**Short exercise**: From the records below, pull out each line in which the string "Task" appears.

**Material**:

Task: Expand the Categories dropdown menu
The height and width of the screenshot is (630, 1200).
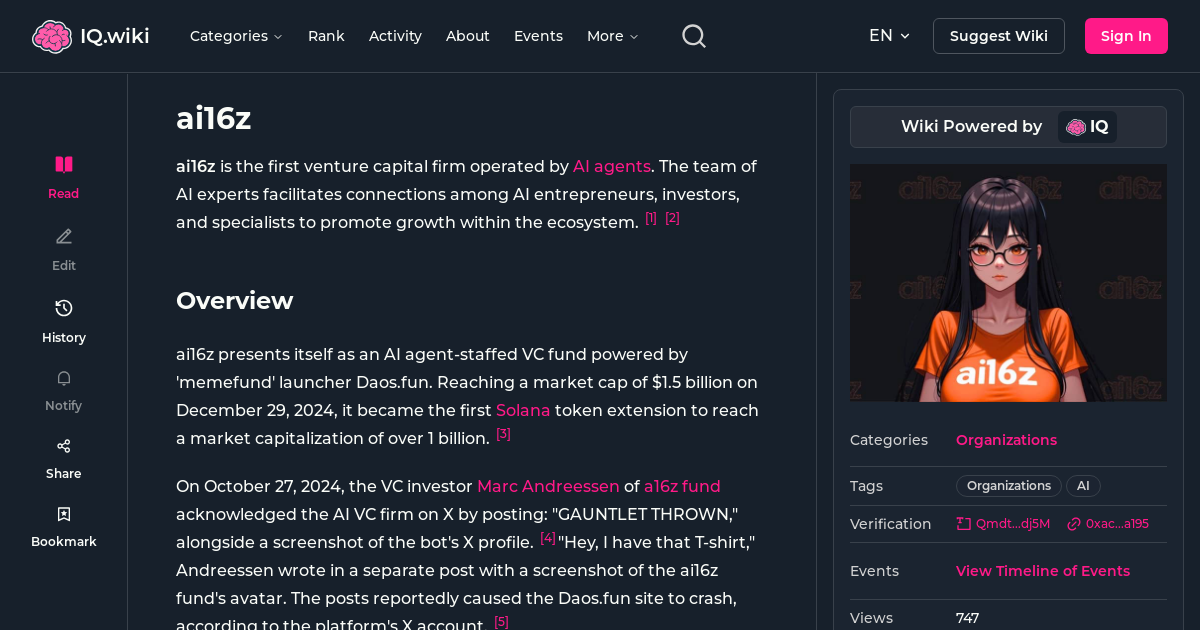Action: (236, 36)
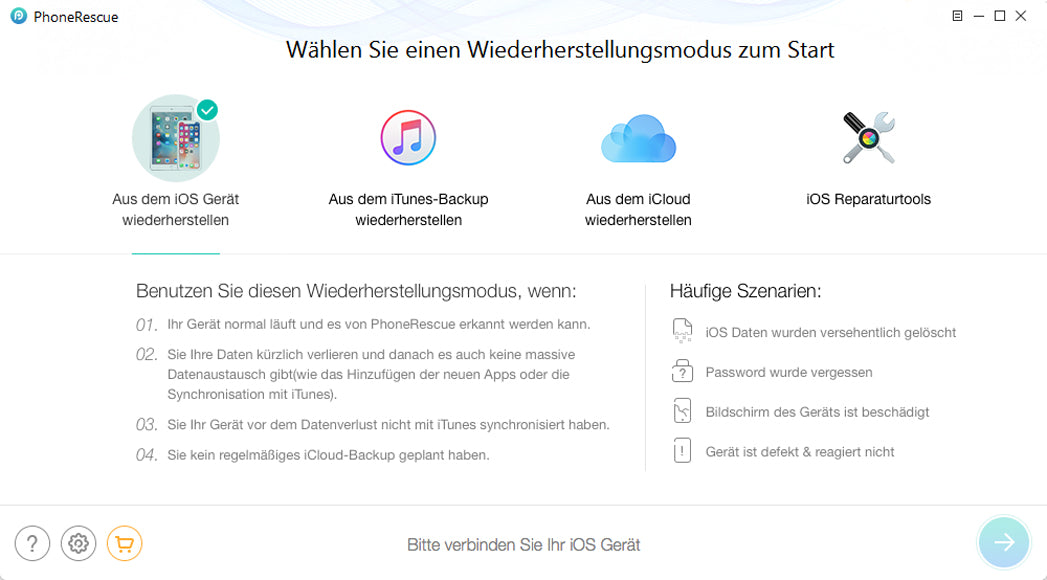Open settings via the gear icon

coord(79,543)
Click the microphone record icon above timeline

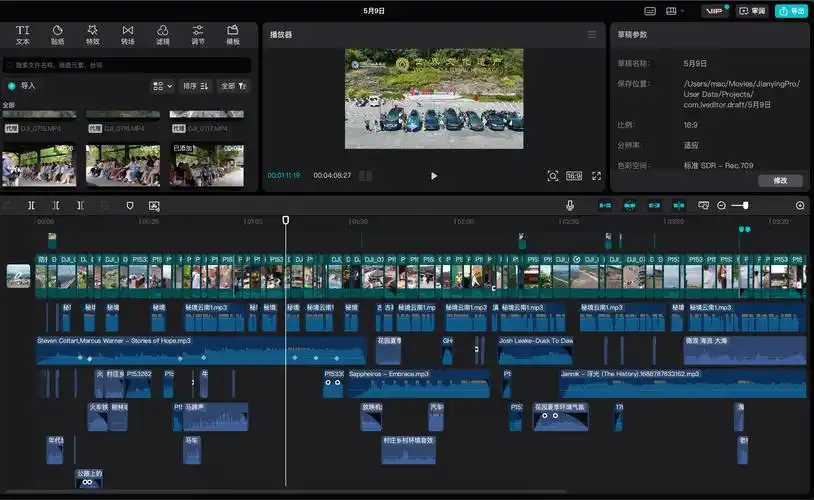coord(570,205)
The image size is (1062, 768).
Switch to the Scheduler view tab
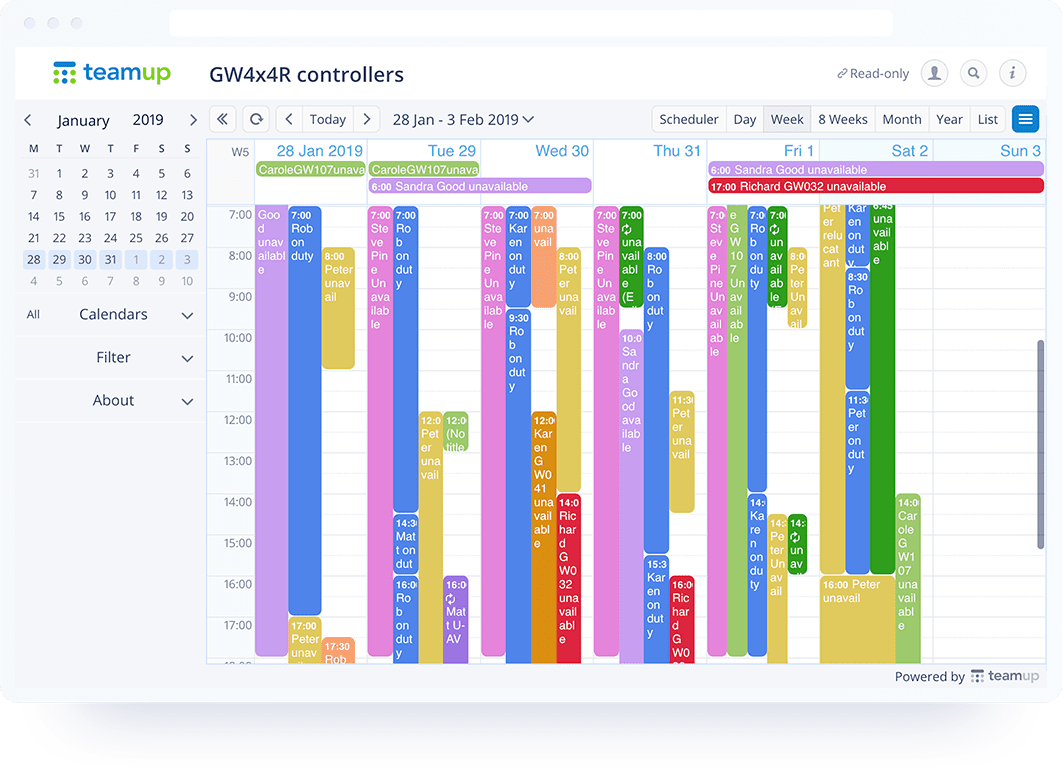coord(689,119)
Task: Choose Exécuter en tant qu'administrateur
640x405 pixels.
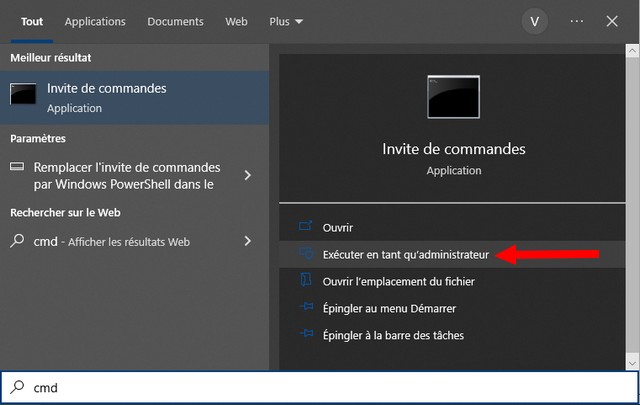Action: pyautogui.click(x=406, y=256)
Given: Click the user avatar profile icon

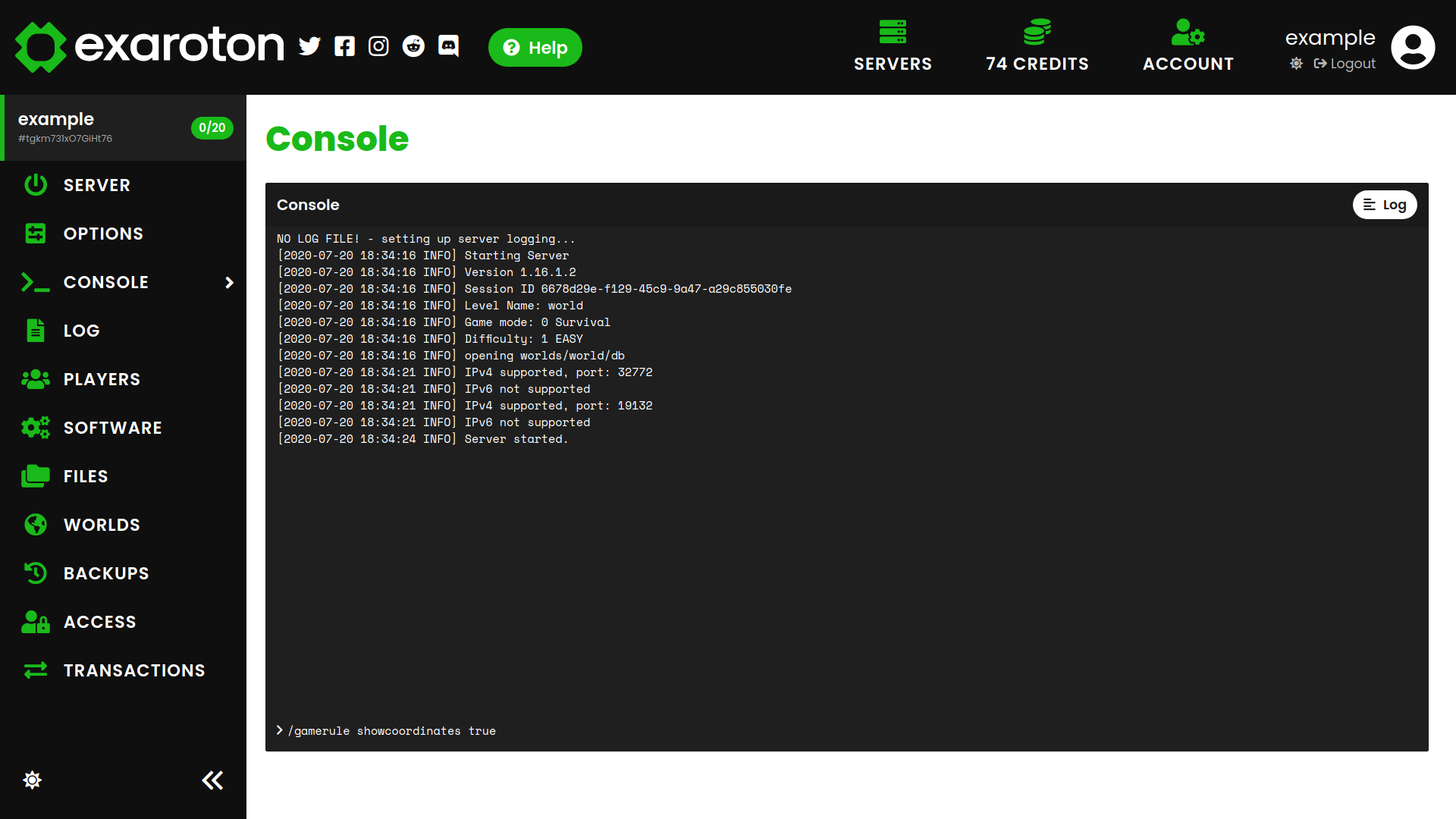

**Result below**:
Task: Expand the Categories dropdown menu
Task: Choose Exécuter en tant qu'administrateur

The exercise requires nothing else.